RECORDS PROVIDED section start

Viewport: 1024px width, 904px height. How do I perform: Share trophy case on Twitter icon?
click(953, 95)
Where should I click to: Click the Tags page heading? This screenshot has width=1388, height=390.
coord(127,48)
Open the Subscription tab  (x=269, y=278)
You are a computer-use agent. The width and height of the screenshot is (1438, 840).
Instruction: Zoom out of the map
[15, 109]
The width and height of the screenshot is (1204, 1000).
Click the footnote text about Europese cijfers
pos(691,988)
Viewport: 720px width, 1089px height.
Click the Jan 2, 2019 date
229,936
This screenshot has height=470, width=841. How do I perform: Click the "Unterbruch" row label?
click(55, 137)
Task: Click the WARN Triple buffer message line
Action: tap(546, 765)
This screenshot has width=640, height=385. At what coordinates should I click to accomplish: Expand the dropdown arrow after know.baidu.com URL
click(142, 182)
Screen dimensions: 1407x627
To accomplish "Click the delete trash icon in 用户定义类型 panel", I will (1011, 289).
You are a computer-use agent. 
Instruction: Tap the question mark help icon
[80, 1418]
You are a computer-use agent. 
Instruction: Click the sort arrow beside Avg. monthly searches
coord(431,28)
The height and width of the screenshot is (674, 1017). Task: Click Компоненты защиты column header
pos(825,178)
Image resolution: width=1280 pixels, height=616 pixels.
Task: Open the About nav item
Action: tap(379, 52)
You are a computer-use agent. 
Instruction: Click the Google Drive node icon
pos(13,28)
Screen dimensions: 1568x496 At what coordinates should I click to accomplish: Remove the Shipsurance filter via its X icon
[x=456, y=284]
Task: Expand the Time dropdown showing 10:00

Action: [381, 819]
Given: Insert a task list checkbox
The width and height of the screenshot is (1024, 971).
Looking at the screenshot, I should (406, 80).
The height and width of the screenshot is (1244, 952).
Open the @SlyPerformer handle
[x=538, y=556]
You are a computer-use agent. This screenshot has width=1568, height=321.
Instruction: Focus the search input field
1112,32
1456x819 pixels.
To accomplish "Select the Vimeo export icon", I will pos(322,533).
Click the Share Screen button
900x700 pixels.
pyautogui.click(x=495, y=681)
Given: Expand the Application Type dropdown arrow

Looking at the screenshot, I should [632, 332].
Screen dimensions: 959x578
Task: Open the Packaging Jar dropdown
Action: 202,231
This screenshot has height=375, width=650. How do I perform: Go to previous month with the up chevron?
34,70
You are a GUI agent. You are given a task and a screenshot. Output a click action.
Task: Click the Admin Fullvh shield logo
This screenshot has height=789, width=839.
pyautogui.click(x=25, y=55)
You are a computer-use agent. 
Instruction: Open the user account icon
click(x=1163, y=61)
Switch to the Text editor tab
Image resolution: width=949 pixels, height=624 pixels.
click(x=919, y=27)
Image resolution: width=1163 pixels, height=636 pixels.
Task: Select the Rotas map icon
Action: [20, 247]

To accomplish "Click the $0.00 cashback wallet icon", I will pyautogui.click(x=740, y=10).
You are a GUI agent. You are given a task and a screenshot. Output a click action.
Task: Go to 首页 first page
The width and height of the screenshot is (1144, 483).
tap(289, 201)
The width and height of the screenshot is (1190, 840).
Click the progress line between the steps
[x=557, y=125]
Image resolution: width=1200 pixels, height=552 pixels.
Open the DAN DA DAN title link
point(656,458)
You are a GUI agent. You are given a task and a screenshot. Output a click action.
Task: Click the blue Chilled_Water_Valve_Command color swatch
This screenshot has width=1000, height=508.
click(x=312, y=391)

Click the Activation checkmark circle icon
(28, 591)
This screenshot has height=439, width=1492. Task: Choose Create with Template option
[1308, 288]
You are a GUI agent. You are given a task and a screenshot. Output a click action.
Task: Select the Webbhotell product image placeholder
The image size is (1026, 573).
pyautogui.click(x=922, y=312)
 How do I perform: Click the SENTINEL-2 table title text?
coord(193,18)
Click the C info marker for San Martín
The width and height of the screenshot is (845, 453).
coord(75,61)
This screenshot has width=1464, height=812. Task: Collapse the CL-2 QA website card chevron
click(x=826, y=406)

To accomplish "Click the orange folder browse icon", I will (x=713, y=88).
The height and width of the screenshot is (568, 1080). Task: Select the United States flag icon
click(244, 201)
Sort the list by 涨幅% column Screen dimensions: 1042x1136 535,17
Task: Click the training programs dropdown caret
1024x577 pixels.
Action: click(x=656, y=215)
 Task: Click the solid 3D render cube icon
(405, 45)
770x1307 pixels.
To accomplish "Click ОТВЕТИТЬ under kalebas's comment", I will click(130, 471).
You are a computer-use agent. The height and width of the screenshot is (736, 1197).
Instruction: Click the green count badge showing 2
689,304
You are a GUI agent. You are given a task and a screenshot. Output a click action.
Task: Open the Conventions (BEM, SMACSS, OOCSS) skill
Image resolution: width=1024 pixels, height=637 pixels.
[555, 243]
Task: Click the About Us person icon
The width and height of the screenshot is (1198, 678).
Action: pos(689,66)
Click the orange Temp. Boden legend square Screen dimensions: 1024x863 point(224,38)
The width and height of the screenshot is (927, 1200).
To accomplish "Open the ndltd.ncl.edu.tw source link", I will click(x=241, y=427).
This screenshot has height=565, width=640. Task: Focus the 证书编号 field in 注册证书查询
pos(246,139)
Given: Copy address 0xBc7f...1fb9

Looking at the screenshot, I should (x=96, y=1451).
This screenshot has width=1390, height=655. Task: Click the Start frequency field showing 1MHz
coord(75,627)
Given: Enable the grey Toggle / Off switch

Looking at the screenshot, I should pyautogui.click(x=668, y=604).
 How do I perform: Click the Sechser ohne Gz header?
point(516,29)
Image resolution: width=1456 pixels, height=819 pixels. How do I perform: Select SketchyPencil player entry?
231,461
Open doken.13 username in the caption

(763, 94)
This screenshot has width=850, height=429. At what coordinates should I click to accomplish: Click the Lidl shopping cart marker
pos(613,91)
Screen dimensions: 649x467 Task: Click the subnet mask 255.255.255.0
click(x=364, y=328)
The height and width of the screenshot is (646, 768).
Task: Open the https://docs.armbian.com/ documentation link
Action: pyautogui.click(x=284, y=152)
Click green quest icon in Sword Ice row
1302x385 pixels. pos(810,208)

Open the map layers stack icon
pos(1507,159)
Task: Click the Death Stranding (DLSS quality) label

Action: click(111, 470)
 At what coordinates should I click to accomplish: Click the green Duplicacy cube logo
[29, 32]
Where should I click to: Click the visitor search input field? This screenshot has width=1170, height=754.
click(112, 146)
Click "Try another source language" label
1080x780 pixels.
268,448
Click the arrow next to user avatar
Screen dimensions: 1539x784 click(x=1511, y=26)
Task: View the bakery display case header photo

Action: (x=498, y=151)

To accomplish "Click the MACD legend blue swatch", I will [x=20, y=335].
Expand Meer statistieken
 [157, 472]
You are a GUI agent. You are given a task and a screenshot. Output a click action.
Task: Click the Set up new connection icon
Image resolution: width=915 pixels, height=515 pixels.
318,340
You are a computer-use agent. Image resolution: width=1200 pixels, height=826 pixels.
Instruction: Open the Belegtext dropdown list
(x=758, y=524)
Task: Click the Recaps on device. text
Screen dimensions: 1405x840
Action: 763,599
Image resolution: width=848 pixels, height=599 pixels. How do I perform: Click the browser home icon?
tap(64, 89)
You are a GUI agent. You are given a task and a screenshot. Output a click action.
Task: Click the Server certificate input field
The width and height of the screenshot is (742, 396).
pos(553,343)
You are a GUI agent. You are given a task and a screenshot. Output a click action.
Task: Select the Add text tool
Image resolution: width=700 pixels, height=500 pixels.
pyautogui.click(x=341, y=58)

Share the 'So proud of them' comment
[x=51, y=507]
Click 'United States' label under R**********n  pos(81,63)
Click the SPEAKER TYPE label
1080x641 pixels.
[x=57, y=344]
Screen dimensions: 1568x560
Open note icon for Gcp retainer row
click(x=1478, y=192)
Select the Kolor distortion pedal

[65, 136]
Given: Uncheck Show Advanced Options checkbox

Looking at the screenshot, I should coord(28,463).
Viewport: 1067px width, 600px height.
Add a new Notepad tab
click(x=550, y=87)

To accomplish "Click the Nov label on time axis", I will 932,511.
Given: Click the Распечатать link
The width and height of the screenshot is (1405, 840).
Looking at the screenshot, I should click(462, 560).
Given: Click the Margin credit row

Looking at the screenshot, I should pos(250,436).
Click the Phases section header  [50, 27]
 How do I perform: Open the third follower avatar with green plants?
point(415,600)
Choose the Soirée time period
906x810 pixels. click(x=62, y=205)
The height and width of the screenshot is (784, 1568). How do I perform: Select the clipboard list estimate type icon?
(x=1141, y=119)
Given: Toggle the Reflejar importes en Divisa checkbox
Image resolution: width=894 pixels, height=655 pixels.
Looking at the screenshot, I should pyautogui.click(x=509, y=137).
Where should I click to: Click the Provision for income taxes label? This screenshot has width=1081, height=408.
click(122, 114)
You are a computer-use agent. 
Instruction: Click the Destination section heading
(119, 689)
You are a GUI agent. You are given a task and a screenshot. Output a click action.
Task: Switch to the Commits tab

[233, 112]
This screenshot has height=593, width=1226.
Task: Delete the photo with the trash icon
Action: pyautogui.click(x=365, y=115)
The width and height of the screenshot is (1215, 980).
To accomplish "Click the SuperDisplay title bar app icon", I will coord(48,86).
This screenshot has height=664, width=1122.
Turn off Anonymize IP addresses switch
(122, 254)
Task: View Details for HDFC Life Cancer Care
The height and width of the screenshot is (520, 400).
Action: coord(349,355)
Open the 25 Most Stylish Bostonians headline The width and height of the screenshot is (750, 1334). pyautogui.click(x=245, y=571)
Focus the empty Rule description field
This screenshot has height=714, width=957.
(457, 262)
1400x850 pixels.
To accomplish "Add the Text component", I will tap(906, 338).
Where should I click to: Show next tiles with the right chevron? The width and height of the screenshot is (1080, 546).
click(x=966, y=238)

RECORDS PROVIDED section end

Copy down each line in the entries that has the word "blue".

TASK SOLUTION:
Task: Click the blue Chilled_Water_Valve_Command color swatch
To accomplish "Click the MACD legend blue swatch", I will [x=20, y=335].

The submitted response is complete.